Goal
Rewrite the data below as a numbered list, one item per line, omitting blank lines.

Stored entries
"""

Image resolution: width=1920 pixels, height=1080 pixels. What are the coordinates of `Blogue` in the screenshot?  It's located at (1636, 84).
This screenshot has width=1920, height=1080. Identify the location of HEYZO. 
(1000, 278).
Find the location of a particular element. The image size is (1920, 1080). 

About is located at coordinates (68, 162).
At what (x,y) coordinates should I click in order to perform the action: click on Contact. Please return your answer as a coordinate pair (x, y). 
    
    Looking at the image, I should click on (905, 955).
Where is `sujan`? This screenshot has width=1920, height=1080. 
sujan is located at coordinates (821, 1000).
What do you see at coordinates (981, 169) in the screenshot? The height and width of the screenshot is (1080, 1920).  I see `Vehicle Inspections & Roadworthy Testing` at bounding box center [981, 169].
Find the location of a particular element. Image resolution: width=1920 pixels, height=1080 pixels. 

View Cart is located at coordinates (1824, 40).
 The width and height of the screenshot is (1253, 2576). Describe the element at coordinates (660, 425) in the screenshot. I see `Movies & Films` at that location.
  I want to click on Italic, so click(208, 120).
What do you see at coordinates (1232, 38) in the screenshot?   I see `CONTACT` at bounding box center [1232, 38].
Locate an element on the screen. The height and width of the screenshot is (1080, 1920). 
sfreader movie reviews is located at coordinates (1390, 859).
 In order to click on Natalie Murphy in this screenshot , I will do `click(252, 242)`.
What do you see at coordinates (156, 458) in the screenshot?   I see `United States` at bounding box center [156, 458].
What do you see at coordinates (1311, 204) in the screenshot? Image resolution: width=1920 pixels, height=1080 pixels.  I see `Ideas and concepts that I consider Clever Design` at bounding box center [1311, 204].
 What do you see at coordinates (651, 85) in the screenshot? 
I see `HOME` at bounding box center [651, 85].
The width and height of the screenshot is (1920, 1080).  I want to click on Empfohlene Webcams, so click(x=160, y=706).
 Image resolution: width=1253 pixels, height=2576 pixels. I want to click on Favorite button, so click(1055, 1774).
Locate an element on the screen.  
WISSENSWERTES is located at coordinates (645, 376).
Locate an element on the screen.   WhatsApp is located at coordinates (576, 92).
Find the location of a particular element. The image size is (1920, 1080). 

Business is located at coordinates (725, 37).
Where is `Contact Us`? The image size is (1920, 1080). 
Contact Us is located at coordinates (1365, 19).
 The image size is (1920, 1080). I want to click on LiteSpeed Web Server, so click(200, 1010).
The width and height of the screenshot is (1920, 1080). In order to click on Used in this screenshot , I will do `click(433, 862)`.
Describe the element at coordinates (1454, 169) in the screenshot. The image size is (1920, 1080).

"""

Task answer
1. Image resolution: width=1920 pixels, height=1080 pixels. What are the coordinates of `Blogue` in the screenshot?  It's located at (1636, 84).
2. This screenshot has width=1920, height=1080. Identify the location of HEYZO. 
3. (1000, 278).
4. Find the location of a particular element. The image size is (1920, 1080). 
5. About is located at coordinates (68, 162).
6. At what (x,y) coordinates should I click in order to perform the action: click on Contact. Please return your answer as a coordinate pair (x, y). 
7.     Looking at the image, I should click on (905, 955).
8. Where is `sujan`? This screenshot has width=1920, height=1080. 
9. sujan is located at coordinates (821, 1000).
10. What do you see at coordinates (981, 169) in the screenshot? The height and width of the screenshot is (1080, 1920).  I see `Vehicle Inspections & Roadworthy Testing` at bounding box center [981, 169].
11. Find the location of a particular element. Image resolution: width=1920 pixels, height=1080 pixels. 
12. View Cart is located at coordinates (1824, 40).
13.  The width and height of the screenshot is (1253, 2576). Describe the element at coordinates (660, 425) in the screenshot. I see `Movies & Films` at that location.
14.   I want to click on Italic, so click(208, 120).
15. What do you see at coordinates (1232, 38) in the screenshot?   I see `CONTACT` at bounding box center [1232, 38].
16. Locate an element on the screen. The height and width of the screenshot is (1080, 1920). 
17. sfreader movie reviews is located at coordinates (1390, 859).
18.  In order to click on Natalie Murphy in this screenshot , I will do `click(252, 242)`.
19. What do you see at coordinates (156, 458) in the screenshot?   I see `United States` at bounding box center [156, 458].
20. What do you see at coordinates (1311, 204) in the screenshot? Image resolution: width=1920 pixels, height=1080 pixels.  I see `Ideas and concepts that I consider Clever Design` at bounding box center [1311, 204].
21.  What do you see at coordinates (651, 85) in the screenshot? 
22. I see `HOME` at bounding box center [651, 85].
23. The width and height of the screenshot is (1920, 1080).  I want to click on Empfohlene Webcams, so click(x=160, y=706).
24.  Image resolution: width=1253 pixels, height=2576 pixels. I want to click on Favorite button, so click(1055, 1774).
25. Locate an element on the screen.  
26. WISSENSWERTES is located at coordinates (645, 376).
27. Locate an element on the screen.   WhatsApp is located at coordinates (576, 92).
28. Find the location of a particular element. The image size is (1920, 1080). 
29. Business is located at coordinates (725, 37).
30. Where is `Contact Us`? The image size is (1920, 1080). 
31. Contact Us is located at coordinates (1365, 19).
32.  The image size is (1920, 1080). I want to click on LiteSpeed Web Server, so click(200, 1010).
33. The width and height of the screenshot is (1920, 1080). In order to click on Used in this screenshot , I will do `click(433, 862)`.
34. Describe the element at coordinates (1454, 169) in the screenshot. The image size is (1920, 1080).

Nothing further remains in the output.